A study in blue, with only a little dappled sunlight on the clinging ivy, and the woman's eyes cast downwards on a scattering of fallen petals, the painting poignantly suggests the heartbreak that can accompany young love. Christopher Wood writes, "the mood of Hughes's pictures is always sad, wistful and tender" (53). — Jacqueline Banerjee
Commentary by Dennis T. Lanigan
Hughes exhibited this, his most famous picture, again at the Liverpool Academy, no. 80, and then at the Art Treasures Exhibition in Manchester in 1857, no. 572. According to Robert Ross the landscape for April Love was painted in the garden of a Mr. Cutbush, at Maidstone, Kent, presumably Thomas Robert Cutbush who owned the plumbing and decorating business Hughes's father-in-law was the manager of. Leslie Parris, however, thinks most of the painting was done at 6 Upper Belgrave Place, Pimlico, where Hughes shared a studio with his friend the sculptor Alexander Munro. Munro is said to have been the model for the man in the background. Initially the face of the woman was modelled from a country girl, but she disliked the way Hughes was painting her and promptly left. Hughes's wife Tryphena was apparently the final model for the girl.

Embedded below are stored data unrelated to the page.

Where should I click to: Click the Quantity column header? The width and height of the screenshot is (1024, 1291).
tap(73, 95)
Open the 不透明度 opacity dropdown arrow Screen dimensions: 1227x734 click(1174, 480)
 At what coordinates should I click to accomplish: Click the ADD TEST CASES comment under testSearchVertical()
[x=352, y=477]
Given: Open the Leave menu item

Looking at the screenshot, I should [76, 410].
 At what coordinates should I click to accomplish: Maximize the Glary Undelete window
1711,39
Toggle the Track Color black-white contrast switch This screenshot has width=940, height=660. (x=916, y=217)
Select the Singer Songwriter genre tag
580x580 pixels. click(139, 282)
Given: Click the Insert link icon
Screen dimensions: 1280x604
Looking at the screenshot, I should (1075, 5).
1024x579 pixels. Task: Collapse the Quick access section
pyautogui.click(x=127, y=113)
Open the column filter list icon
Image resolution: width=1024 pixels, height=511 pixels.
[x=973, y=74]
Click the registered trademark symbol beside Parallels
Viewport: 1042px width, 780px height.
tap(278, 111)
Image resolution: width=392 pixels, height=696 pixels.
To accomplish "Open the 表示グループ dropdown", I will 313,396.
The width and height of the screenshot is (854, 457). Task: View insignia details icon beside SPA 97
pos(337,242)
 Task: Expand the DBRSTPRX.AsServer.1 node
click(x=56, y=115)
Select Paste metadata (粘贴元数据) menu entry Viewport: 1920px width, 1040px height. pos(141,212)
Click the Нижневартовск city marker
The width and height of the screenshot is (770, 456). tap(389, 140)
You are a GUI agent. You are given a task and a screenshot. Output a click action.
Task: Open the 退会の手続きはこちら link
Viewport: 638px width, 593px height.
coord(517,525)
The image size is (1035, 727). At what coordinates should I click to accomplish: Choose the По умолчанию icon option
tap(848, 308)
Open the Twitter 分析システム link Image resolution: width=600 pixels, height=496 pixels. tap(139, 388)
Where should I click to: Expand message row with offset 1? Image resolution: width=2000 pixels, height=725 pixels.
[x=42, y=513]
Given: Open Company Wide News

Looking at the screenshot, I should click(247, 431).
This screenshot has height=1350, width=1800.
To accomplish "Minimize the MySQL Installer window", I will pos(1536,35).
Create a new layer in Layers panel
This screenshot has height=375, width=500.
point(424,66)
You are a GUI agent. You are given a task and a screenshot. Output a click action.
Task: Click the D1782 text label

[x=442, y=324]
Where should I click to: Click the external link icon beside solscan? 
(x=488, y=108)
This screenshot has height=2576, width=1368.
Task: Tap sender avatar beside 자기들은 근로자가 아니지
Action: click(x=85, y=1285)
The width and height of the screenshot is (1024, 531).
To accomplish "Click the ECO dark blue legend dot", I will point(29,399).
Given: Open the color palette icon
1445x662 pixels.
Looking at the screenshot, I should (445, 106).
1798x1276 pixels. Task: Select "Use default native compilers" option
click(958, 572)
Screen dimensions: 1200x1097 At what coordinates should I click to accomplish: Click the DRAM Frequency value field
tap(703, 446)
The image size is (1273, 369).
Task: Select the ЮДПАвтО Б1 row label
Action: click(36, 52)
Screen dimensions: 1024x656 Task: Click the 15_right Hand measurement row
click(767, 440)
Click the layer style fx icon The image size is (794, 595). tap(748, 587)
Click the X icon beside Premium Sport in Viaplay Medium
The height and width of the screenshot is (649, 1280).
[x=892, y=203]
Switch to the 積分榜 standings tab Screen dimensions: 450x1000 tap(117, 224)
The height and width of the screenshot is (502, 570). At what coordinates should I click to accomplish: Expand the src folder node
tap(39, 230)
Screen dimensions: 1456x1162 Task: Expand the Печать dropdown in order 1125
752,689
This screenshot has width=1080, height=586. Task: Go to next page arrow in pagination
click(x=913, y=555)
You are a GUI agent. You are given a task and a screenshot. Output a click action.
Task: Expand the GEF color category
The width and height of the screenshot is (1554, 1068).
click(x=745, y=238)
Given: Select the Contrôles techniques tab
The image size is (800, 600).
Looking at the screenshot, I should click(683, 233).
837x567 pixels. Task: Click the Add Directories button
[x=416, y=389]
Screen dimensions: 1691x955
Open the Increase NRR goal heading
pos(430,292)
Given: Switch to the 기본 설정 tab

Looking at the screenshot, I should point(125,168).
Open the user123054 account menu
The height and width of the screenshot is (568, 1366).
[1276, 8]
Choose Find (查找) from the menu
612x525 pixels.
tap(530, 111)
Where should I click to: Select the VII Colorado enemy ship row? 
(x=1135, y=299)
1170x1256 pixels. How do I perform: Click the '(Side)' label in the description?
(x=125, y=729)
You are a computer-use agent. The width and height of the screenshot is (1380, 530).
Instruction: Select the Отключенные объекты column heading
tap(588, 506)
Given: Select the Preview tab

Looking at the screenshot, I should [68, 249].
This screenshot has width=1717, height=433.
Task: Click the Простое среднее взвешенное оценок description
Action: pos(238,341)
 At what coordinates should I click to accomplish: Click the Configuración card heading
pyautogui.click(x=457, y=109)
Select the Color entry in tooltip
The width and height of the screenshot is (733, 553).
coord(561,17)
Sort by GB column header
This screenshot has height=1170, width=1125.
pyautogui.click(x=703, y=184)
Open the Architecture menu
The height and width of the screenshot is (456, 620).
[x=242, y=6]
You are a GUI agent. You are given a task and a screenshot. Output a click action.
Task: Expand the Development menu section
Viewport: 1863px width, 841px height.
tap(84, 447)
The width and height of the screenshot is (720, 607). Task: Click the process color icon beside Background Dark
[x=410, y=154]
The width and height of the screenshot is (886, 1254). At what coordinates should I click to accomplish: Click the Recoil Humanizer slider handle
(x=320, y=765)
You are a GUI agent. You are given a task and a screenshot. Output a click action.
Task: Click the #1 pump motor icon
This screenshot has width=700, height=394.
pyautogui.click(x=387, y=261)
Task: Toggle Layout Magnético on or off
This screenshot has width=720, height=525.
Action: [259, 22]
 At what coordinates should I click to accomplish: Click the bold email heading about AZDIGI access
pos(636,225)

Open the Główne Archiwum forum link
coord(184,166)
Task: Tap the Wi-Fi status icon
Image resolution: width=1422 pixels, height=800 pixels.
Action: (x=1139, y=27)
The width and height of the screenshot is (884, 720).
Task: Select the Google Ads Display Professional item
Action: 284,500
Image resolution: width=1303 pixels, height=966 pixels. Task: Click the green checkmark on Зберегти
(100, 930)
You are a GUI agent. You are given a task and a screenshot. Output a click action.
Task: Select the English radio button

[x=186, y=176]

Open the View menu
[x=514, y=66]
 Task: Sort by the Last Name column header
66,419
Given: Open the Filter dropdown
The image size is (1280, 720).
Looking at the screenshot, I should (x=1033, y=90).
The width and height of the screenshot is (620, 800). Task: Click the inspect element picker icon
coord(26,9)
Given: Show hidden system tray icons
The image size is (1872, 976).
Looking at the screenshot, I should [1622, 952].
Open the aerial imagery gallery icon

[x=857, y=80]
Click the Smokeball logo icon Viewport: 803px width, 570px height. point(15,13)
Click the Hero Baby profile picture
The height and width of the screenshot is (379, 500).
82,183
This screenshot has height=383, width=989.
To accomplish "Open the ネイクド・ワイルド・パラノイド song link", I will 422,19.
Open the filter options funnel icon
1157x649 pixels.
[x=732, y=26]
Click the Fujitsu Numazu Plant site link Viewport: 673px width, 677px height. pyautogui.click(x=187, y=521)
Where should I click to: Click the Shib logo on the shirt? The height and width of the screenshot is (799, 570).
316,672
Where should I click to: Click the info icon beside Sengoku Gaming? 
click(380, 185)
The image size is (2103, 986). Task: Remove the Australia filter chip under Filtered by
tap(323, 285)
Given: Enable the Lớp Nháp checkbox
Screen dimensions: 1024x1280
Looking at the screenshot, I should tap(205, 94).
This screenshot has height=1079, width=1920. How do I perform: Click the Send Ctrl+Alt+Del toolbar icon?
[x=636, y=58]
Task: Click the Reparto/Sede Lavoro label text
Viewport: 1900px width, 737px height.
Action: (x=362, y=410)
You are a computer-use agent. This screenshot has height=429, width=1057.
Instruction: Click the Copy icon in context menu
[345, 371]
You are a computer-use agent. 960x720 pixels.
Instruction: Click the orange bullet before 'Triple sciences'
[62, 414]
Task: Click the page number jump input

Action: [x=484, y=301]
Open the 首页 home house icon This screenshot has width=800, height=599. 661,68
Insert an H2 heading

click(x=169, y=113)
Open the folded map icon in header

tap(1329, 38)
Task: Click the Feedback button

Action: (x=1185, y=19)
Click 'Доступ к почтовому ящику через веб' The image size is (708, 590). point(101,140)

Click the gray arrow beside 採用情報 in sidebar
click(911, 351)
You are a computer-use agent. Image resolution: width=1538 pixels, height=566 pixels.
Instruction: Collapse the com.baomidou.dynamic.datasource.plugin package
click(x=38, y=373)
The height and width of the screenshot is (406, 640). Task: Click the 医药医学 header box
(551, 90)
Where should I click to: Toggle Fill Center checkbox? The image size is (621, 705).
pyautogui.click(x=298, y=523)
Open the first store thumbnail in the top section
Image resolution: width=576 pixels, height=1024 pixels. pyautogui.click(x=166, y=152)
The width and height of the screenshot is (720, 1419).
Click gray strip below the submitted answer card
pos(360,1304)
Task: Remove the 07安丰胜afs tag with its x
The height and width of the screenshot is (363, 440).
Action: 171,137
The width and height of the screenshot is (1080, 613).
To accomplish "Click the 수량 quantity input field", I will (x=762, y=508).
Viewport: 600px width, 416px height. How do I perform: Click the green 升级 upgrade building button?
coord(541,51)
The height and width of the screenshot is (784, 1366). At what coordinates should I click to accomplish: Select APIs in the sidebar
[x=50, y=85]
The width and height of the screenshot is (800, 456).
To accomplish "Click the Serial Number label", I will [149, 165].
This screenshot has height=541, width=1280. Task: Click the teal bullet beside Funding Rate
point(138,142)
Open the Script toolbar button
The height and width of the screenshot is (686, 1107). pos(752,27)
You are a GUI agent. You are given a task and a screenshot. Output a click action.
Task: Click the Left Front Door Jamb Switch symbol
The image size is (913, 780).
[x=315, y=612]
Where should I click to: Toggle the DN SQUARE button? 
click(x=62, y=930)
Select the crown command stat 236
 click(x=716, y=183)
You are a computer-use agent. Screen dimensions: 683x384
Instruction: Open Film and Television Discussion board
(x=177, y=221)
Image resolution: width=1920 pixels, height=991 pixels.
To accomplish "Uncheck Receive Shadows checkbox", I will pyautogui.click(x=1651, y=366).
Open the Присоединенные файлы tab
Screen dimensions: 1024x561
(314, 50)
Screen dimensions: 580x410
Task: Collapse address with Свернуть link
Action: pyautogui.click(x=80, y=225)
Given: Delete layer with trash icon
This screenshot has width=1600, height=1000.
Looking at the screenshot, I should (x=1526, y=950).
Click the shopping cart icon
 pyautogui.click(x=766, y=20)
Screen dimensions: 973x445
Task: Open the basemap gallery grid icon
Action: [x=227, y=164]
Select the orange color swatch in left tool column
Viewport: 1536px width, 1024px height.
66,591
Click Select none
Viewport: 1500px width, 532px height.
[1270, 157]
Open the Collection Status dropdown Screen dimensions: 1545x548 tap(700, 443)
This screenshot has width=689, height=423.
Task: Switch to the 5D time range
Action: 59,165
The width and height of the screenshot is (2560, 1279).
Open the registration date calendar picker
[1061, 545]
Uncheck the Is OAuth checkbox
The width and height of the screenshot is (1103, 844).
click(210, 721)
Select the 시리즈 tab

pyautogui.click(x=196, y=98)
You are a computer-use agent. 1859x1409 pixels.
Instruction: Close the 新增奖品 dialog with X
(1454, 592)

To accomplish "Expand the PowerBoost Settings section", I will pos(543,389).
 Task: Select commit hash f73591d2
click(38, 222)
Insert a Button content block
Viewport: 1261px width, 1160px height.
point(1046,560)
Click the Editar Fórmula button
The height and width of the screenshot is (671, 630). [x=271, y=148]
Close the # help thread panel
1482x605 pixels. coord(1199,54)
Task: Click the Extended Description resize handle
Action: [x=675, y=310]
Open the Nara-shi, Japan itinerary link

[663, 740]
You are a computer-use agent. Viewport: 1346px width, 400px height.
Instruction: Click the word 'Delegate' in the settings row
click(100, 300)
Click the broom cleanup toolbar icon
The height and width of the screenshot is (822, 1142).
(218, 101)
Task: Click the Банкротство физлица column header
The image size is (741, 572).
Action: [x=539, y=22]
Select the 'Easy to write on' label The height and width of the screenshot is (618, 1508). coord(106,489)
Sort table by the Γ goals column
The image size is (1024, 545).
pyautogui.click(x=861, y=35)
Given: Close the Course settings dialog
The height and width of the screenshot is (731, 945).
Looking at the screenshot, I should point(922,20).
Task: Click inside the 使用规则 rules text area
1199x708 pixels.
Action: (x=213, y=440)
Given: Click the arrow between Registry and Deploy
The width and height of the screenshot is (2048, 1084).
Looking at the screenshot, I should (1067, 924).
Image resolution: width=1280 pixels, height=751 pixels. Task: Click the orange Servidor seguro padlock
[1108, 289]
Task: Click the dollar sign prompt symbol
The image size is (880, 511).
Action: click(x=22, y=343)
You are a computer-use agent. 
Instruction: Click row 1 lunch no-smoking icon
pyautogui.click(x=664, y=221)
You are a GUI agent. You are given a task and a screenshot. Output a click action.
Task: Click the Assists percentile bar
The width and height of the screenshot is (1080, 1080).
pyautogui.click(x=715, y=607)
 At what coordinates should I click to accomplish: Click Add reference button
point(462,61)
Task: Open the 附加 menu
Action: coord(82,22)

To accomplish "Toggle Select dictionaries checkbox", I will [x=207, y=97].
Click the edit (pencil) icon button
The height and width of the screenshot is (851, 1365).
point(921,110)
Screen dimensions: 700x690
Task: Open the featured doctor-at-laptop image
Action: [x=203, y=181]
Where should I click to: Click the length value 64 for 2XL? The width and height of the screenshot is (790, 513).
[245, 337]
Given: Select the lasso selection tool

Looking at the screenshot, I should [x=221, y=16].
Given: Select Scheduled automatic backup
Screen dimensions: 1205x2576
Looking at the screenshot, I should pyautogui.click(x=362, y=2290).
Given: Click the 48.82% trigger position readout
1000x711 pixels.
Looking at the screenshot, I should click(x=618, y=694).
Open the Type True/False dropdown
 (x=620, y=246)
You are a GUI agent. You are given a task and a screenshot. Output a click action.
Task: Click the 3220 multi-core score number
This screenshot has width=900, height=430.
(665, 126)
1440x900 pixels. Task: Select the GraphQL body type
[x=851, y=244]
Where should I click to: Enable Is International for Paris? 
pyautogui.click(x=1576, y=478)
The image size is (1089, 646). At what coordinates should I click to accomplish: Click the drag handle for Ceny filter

Hughes's painting is not, in fact, an illustration of Tennyson's poem "The Miller's Daughter" but portrays a quarrel between a pair of young lovers depicting what Parris referred to as "fragile young love" (137). The scene talks place in a summerhouse with a lilac bush visualized through the window in the background and features the rich blues, greens and purples Hughes commonly used in his palette. The young woman in her brilliant blue-purple dress looks anguished as she turns away from her lover and looks at the fallen rose petals. The shadowy figure of her lover crouches behind her, head bowed. Ivy is symbolic of everlasting love, and roses also suggest love, so the ivy and the rose petals strewn on the ground may perhaps indicate that the lovers quarrel has ended and the two are about to be reconciled.
April Love was the first of a number of paintings by Hughes showing lovers in a landscape, which were obviously influenced by the works of John Everett Millais, such as A Huguenot of 1852.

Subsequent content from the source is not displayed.